▶ _Provided data_
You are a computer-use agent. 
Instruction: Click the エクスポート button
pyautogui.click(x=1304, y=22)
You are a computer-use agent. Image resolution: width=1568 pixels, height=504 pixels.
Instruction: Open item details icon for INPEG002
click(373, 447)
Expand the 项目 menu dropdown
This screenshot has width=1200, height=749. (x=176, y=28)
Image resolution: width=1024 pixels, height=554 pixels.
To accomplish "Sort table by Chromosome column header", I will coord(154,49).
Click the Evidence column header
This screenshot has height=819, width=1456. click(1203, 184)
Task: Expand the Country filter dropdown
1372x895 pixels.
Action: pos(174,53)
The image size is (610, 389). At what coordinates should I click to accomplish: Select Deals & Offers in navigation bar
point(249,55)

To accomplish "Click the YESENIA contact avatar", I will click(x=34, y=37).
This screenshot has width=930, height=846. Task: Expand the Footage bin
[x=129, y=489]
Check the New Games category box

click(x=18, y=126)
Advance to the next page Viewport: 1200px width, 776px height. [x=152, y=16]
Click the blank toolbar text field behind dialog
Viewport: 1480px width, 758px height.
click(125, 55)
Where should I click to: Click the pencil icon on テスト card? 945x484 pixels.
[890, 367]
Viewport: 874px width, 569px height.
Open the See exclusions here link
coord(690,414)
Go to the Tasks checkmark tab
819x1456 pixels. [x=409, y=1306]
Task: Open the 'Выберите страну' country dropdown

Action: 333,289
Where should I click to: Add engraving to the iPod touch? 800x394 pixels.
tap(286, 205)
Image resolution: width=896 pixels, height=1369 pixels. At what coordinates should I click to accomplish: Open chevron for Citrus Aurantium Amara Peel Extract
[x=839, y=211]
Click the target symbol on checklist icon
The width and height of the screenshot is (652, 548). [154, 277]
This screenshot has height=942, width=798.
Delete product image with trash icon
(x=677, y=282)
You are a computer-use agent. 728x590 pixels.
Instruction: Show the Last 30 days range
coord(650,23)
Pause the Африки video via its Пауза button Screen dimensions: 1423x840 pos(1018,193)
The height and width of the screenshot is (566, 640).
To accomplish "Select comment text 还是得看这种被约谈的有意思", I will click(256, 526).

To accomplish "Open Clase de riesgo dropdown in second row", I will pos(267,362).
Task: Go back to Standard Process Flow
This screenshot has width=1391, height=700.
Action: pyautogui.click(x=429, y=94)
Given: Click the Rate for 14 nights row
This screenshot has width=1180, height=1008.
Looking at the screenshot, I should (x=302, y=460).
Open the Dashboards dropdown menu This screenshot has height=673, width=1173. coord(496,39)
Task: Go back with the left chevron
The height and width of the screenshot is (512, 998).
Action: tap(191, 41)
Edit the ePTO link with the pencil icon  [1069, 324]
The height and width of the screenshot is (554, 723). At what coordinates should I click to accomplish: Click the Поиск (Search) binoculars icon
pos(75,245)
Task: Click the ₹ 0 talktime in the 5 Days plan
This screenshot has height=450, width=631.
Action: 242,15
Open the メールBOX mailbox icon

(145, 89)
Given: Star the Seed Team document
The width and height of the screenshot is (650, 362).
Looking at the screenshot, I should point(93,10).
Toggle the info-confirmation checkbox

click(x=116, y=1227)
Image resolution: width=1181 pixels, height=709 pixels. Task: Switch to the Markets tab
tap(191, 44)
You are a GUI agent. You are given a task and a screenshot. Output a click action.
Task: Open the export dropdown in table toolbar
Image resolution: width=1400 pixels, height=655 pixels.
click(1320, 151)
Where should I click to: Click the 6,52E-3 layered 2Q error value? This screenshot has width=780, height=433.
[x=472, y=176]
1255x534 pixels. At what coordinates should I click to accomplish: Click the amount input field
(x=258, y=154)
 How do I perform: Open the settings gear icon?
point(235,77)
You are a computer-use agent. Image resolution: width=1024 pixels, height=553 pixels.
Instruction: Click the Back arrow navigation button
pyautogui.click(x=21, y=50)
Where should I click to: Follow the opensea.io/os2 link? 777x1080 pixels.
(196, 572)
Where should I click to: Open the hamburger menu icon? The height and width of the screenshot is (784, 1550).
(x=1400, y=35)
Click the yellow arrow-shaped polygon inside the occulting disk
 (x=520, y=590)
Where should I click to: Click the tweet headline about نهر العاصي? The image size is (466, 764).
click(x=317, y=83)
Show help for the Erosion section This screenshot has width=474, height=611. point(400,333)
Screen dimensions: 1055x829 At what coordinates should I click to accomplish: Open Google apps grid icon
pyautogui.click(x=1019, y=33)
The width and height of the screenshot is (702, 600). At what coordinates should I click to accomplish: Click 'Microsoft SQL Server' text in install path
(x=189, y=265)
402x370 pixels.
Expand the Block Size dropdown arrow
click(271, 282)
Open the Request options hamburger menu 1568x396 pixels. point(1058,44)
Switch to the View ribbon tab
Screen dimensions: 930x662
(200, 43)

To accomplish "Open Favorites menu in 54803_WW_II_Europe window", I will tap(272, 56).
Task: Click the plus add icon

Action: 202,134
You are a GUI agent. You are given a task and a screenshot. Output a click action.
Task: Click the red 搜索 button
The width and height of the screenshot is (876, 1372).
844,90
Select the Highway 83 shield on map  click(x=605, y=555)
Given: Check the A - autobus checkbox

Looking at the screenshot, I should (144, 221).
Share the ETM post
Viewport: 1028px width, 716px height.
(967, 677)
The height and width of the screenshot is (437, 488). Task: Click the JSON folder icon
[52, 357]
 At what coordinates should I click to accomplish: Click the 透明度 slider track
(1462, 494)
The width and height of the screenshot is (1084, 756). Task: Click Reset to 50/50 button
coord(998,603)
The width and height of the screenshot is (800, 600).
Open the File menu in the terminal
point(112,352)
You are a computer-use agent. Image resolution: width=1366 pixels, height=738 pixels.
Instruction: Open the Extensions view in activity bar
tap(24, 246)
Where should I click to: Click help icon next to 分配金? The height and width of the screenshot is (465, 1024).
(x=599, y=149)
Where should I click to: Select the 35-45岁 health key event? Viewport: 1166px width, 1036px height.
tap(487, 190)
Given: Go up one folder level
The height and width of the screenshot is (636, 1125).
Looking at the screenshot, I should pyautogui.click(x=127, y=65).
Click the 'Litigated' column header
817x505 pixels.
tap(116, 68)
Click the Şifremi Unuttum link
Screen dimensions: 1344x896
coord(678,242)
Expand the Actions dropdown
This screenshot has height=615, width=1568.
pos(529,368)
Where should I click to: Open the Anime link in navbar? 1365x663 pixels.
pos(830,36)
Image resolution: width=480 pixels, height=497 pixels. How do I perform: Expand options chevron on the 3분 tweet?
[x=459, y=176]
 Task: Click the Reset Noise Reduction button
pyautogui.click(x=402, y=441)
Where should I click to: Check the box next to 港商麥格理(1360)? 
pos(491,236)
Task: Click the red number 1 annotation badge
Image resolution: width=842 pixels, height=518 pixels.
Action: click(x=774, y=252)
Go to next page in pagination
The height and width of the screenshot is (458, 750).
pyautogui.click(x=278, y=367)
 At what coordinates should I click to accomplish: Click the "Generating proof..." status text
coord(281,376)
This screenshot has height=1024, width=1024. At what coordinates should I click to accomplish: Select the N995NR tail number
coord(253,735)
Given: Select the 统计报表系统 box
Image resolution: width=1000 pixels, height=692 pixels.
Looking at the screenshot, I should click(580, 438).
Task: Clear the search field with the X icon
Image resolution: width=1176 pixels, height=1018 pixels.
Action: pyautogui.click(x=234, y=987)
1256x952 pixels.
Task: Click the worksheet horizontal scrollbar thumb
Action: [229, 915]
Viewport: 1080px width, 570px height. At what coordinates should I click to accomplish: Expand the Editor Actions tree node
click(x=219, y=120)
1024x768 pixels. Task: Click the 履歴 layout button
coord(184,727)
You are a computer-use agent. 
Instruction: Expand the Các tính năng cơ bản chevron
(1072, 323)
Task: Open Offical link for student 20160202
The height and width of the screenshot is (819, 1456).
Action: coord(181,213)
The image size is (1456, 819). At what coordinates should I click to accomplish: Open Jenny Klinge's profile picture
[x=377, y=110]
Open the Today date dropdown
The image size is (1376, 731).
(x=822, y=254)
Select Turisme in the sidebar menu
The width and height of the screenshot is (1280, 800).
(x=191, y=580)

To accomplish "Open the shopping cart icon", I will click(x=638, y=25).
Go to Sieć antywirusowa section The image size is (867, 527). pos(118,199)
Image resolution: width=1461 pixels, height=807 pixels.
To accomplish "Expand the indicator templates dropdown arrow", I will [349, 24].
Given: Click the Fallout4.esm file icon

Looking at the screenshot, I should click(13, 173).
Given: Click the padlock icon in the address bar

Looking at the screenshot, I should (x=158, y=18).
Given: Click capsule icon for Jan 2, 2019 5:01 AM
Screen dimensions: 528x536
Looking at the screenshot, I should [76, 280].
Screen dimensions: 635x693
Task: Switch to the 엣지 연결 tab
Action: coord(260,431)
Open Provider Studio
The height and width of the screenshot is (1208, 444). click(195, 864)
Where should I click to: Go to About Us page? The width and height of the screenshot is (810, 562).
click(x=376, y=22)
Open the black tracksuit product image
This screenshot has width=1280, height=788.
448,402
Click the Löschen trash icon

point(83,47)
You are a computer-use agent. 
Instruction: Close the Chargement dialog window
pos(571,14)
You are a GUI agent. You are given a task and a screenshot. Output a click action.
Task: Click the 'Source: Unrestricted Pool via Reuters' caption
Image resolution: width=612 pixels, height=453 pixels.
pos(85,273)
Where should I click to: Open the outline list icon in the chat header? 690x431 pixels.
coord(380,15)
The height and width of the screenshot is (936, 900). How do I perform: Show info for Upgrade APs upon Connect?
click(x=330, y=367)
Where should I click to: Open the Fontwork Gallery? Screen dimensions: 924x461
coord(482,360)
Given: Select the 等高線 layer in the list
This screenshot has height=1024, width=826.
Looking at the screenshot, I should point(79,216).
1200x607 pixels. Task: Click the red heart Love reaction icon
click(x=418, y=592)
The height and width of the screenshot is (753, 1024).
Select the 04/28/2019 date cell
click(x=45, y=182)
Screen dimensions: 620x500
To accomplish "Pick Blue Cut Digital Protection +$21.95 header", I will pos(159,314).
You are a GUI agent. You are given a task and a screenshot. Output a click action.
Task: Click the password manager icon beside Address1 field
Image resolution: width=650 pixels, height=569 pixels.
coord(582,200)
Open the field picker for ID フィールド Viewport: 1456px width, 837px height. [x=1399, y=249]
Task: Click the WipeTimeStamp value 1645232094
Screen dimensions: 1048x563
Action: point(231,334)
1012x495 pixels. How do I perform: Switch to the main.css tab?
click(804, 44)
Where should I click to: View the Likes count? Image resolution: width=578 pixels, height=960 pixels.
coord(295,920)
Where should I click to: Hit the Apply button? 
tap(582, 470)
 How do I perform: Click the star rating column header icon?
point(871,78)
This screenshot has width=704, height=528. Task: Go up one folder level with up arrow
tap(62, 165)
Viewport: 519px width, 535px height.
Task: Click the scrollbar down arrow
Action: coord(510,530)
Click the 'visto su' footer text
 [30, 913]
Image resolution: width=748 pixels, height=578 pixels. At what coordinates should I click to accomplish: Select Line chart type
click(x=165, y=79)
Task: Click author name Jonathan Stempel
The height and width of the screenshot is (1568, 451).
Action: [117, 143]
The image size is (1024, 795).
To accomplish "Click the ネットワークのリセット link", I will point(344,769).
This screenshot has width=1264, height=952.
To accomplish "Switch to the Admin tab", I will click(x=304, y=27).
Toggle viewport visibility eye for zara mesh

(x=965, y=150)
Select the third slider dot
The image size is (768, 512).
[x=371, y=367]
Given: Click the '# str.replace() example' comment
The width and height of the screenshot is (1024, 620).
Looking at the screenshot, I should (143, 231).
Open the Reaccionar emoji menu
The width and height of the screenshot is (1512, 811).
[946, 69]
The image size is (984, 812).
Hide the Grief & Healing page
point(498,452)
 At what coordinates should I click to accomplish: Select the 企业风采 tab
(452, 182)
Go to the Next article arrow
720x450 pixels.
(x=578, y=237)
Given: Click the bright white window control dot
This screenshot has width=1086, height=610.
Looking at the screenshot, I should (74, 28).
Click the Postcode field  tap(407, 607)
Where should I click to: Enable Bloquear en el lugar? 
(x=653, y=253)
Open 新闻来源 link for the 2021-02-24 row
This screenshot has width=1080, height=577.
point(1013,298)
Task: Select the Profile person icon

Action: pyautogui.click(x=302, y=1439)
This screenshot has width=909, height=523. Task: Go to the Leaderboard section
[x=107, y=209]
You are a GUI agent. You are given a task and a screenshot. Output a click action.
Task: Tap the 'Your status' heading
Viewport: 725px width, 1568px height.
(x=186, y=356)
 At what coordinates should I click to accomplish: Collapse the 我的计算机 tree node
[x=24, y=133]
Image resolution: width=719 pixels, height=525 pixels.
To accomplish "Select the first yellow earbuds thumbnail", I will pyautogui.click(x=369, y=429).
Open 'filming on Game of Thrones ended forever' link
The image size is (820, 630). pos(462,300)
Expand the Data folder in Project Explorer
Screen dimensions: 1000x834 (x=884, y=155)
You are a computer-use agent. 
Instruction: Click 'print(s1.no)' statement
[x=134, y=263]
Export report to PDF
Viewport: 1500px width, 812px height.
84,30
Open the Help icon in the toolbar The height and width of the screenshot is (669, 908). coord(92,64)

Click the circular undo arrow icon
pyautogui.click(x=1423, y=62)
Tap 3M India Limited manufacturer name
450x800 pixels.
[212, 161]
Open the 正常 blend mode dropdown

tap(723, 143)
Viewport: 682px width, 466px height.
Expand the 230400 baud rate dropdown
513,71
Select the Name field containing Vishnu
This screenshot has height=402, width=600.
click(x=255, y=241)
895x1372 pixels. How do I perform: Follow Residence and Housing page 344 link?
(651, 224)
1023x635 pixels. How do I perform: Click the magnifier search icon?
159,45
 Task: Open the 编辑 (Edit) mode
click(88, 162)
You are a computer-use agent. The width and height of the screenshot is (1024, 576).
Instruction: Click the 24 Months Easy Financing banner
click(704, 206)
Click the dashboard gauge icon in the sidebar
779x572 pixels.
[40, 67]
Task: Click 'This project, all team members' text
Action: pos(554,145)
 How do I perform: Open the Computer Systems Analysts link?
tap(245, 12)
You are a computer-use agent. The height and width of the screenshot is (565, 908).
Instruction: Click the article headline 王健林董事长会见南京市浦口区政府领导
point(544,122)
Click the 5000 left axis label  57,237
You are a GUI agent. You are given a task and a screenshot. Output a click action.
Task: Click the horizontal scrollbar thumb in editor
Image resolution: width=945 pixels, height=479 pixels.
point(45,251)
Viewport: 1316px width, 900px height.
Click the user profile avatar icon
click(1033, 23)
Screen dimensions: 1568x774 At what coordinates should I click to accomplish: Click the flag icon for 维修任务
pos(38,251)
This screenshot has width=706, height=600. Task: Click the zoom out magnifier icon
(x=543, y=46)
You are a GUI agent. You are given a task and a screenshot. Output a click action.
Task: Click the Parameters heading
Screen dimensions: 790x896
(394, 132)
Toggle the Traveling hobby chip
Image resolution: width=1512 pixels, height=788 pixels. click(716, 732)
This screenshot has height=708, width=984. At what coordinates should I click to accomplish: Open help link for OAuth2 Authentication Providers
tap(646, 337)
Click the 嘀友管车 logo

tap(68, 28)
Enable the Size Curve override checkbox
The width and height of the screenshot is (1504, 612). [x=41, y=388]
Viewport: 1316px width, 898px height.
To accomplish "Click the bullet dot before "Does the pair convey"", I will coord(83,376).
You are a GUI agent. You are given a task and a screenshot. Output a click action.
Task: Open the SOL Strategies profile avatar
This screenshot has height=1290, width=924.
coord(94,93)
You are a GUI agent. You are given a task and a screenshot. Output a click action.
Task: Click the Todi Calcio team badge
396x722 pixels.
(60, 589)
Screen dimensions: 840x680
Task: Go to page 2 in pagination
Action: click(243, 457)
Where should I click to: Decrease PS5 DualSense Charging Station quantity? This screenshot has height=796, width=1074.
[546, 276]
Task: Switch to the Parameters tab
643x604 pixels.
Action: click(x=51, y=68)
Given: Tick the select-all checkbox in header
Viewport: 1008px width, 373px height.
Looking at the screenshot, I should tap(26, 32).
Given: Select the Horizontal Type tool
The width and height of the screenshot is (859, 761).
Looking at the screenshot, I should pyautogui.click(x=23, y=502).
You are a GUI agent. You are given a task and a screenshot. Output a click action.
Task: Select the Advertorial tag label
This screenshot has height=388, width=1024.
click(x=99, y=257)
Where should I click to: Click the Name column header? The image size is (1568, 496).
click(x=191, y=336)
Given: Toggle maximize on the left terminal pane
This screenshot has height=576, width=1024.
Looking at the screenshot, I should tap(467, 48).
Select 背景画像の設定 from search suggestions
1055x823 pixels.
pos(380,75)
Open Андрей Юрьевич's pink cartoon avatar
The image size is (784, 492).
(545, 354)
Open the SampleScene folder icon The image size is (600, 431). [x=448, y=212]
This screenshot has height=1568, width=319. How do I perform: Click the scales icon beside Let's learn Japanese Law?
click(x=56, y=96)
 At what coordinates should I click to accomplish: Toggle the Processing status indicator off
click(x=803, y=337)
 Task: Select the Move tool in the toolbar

▶ _Work to complete_
Return only the lines from the beginning of the material up to and including the line with "Image resolution: width=1024 pixels, height=554", exactly as written.

▶ _Written response_
You are a computer-use agent. 
Instruction: Click the エクスポート button
pyautogui.click(x=1304, y=22)
You are a computer-use agent. Image resolution: width=1568 pixels, height=504 pixels.
Instruction: Open item details icon for INPEG002
click(373, 447)
Expand the 项目 menu dropdown
This screenshot has width=1200, height=749. (x=176, y=28)
Image resolution: width=1024 pixels, height=554 pixels.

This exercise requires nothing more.